Collected data

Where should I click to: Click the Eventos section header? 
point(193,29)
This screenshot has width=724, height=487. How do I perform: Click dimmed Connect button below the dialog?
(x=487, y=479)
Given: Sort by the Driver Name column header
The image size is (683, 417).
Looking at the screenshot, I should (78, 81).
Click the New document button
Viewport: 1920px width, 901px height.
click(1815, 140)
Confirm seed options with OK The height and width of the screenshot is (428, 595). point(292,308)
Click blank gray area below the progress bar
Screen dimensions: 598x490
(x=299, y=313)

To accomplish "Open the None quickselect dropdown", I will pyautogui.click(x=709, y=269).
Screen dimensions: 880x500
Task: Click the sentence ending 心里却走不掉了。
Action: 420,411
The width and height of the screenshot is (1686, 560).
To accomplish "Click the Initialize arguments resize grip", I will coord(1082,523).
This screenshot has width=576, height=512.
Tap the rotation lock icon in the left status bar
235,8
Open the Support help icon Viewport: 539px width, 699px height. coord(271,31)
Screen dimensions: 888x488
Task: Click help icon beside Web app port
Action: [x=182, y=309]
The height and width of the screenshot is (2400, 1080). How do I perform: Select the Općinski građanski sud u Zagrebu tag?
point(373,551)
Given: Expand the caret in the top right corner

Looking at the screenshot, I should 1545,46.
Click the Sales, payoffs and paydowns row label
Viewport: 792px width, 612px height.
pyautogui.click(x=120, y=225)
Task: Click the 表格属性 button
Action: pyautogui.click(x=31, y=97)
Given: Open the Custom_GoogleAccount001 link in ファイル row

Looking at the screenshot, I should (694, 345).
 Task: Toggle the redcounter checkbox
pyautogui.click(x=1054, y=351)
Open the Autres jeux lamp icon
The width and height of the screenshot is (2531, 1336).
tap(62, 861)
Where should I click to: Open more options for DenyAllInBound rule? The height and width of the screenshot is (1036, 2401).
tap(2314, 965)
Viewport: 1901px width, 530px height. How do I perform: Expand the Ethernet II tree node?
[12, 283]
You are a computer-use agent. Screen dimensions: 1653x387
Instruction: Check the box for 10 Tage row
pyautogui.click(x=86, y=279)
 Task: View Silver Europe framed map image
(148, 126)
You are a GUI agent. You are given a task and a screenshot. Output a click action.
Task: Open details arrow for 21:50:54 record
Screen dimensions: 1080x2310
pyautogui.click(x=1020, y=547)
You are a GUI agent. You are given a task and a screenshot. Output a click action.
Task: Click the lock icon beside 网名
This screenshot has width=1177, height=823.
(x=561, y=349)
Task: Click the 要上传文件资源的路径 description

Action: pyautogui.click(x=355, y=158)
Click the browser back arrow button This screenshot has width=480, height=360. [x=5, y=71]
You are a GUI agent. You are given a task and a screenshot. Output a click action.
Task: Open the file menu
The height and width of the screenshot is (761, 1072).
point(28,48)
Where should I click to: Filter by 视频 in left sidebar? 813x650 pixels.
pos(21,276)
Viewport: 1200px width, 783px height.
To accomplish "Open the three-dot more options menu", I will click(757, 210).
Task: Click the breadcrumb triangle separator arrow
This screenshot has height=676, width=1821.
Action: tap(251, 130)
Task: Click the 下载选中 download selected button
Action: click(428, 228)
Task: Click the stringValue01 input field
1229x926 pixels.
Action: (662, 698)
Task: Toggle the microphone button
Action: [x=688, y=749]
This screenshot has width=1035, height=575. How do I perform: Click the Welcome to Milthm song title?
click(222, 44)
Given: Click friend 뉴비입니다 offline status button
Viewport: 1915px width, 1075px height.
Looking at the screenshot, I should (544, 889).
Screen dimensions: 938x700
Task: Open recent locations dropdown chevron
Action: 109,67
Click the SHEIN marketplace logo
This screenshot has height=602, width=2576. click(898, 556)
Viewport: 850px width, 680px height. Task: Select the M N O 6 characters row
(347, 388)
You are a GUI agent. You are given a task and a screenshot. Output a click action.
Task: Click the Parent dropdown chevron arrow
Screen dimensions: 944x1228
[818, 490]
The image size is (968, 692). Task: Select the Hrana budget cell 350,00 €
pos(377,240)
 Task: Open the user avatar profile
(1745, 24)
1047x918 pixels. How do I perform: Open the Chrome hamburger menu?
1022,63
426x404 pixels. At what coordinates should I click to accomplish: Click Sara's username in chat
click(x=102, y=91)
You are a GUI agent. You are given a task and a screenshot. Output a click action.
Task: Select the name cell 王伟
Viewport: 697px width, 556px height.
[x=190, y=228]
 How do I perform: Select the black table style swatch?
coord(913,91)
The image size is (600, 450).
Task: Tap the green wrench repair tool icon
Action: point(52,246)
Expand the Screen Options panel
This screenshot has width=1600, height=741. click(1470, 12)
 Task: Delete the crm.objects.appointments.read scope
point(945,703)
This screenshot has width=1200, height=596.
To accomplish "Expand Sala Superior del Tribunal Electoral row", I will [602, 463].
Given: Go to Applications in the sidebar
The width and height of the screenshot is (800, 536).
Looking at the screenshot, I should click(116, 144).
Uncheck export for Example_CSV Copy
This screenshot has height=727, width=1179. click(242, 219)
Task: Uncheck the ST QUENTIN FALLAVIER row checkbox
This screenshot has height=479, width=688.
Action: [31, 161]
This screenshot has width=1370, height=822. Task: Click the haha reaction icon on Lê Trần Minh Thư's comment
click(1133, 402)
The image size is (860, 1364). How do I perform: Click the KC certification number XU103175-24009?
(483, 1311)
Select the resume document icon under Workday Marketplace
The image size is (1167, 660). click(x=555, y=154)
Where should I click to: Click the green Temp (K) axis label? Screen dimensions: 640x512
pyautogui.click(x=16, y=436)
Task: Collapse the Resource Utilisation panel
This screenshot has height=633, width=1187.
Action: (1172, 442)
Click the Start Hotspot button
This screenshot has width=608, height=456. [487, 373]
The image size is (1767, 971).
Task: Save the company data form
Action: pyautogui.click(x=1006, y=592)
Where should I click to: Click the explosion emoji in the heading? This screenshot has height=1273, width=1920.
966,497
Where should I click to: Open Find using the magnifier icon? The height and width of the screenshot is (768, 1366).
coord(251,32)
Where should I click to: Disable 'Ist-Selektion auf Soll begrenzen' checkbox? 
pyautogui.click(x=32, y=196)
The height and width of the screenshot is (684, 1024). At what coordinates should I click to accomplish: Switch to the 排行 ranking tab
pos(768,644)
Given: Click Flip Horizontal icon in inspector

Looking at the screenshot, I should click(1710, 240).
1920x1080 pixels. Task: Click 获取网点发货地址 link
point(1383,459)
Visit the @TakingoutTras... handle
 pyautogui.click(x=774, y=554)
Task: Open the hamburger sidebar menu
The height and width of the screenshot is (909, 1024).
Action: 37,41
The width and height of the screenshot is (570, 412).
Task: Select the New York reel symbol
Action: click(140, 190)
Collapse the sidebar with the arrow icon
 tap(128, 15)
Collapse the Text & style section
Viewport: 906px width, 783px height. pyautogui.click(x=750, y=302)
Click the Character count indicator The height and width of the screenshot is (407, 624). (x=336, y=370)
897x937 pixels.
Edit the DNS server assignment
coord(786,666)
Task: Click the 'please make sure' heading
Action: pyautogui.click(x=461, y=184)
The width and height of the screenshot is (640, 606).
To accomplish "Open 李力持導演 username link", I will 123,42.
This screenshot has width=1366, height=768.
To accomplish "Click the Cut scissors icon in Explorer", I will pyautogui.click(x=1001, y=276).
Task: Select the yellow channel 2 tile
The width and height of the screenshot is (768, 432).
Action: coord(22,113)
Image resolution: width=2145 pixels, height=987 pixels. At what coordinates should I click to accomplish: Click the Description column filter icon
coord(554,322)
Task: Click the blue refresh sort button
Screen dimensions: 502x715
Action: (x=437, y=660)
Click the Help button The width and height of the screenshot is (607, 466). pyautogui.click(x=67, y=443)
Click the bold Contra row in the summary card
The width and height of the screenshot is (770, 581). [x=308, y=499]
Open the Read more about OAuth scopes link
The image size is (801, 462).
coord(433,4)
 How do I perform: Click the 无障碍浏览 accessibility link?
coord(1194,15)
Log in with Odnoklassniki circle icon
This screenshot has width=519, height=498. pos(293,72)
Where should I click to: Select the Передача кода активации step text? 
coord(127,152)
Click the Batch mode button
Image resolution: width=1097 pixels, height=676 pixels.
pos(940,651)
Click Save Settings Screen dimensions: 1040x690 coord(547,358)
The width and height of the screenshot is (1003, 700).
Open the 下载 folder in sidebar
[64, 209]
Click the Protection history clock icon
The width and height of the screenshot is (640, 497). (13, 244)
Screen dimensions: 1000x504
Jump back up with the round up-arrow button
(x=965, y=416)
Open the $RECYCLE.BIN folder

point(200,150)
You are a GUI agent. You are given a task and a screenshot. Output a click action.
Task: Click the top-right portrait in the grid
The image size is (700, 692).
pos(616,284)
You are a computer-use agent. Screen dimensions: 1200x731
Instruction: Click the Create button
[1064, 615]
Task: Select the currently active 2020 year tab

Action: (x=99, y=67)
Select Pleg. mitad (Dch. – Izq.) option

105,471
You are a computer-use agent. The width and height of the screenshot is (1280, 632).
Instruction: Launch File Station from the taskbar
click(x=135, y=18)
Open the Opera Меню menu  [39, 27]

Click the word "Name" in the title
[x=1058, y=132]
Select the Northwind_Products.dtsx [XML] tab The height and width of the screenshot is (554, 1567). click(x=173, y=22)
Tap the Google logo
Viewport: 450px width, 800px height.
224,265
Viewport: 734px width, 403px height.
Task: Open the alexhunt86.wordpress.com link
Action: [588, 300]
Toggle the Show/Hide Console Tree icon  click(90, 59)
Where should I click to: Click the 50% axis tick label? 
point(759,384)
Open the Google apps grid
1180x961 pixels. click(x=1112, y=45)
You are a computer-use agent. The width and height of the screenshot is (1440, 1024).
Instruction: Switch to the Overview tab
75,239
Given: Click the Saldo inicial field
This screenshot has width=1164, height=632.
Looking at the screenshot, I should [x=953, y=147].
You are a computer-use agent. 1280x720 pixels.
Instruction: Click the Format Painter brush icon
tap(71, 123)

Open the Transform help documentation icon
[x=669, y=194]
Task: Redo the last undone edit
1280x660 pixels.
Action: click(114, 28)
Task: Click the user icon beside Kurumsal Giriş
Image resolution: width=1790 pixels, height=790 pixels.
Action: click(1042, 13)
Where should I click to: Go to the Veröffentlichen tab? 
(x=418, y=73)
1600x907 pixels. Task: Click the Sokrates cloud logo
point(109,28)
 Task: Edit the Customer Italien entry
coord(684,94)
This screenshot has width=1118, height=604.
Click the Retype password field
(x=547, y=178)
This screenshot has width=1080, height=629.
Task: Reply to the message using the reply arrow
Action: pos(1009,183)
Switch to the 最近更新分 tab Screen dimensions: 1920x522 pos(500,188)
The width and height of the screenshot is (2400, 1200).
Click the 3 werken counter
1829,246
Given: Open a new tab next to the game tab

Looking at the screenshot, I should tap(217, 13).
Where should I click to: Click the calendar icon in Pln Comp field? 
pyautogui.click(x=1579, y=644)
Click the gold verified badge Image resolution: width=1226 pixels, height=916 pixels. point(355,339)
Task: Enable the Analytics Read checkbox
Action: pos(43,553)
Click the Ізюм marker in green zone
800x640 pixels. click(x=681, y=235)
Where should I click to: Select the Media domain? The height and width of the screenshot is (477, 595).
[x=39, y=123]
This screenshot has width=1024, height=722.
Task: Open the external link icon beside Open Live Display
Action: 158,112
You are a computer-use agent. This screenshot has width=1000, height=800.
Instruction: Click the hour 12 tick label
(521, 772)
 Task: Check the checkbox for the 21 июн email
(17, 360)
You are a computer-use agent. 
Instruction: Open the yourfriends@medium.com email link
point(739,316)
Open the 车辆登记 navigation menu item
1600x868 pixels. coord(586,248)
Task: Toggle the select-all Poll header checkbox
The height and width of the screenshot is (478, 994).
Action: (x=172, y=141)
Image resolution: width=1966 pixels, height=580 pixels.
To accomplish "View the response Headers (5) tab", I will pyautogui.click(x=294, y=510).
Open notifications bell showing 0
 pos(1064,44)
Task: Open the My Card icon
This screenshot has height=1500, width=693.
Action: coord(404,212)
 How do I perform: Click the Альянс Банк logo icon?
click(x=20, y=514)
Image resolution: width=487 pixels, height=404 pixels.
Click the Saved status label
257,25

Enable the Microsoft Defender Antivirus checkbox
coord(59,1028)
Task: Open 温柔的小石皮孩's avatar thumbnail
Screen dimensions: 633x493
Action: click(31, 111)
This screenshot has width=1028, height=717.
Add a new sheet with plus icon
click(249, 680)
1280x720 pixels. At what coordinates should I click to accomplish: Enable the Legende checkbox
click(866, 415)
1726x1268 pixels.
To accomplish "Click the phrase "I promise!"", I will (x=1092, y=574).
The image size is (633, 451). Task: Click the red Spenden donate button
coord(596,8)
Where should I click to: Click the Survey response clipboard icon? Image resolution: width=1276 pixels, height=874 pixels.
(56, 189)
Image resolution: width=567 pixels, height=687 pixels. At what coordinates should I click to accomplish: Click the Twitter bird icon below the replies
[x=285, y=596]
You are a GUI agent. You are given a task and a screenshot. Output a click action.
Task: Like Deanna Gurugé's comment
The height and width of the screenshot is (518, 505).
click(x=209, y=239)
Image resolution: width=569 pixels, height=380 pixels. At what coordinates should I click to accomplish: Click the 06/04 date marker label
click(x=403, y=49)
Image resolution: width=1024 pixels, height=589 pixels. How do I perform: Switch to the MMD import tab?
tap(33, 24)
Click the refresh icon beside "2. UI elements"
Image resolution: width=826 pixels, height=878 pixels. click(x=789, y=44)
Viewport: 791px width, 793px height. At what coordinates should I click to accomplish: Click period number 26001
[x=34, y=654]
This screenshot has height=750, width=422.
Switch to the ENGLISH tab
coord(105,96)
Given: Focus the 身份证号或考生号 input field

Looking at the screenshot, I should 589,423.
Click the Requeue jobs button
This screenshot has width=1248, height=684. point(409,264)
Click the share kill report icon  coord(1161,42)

**What to produce:**
Each line in which the string "computer" is found must be copied from the data.

**Reply to the task:**
You are a computer-use agent. Screen dimensions: 1653x387
You are a computer-use agent. Screen dimensions: 1200x731
You are a computer-use agent. The width and height of the screenshot is (1280, 632).
You are a computer-use agent. The width and height of the screenshot is (1440, 1024).
You are a computer-use agent. 1280x720 pixels.
You are a computer-use agent. This screenshot has width=1000, height=800.
You are a computer-use agent. 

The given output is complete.